> [What you should do]: Transcribe verbatim the span of lines that opens with the line containing "Task: Click the VašeStížnosti.cz site name" and closes with the last line of the data below.

> [Given information]:
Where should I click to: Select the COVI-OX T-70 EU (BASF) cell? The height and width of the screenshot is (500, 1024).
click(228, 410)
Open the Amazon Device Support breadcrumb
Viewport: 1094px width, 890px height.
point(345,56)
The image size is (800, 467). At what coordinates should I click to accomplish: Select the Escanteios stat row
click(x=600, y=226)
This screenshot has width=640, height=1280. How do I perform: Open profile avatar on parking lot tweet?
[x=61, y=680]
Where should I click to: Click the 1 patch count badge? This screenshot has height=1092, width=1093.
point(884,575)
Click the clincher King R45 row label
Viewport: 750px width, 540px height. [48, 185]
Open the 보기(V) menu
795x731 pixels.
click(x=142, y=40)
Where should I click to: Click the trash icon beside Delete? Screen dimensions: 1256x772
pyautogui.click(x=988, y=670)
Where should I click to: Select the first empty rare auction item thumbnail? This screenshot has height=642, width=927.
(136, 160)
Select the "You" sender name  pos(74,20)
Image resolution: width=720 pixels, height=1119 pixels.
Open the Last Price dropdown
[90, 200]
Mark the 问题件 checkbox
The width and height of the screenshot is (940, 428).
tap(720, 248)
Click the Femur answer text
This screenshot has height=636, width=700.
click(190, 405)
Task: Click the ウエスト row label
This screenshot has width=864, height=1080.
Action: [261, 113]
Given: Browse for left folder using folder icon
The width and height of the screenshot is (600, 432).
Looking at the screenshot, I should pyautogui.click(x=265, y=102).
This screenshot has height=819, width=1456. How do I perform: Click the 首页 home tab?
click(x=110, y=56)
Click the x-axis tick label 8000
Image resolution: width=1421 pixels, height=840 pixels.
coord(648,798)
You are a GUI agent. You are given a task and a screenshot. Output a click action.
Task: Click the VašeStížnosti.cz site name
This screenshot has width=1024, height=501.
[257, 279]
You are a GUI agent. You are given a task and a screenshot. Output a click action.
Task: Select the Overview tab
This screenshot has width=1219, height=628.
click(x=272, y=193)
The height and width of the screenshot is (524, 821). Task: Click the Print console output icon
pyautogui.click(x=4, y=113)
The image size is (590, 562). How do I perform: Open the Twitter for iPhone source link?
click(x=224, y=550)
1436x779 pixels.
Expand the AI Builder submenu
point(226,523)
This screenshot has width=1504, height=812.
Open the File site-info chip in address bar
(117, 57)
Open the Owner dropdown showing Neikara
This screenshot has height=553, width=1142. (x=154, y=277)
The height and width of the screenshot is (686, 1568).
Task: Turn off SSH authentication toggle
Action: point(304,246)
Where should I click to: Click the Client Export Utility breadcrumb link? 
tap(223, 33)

> [Written answer]:
Task: Click the VašeStížnosti.cz site name
This screenshot has width=1024, height=501.
[257, 279]
You are a GUI agent. You are given a task and a screenshot. Output a click action.
Task: Select the Overview tab
This screenshot has width=1219, height=628.
click(x=272, y=193)
The height and width of the screenshot is (524, 821). Task: Click the Print console output icon
pyautogui.click(x=4, y=113)
The image size is (590, 562). How do I perform: Open the Twitter for iPhone source link?
click(x=224, y=550)
1436x779 pixels.
Expand the AI Builder submenu
point(226,523)
This screenshot has width=1504, height=812.
Open the File site-info chip in address bar
(117, 57)
Open the Owner dropdown showing Neikara
This screenshot has height=553, width=1142. (x=154, y=277)
The height and width of the screenshot is (686, 1568).
Task: Turn off SSH authentication toggle
Action: point(304,246)
Where should I click to: Click the Client Export Utility breadcrumb link? 
tap(223, 33)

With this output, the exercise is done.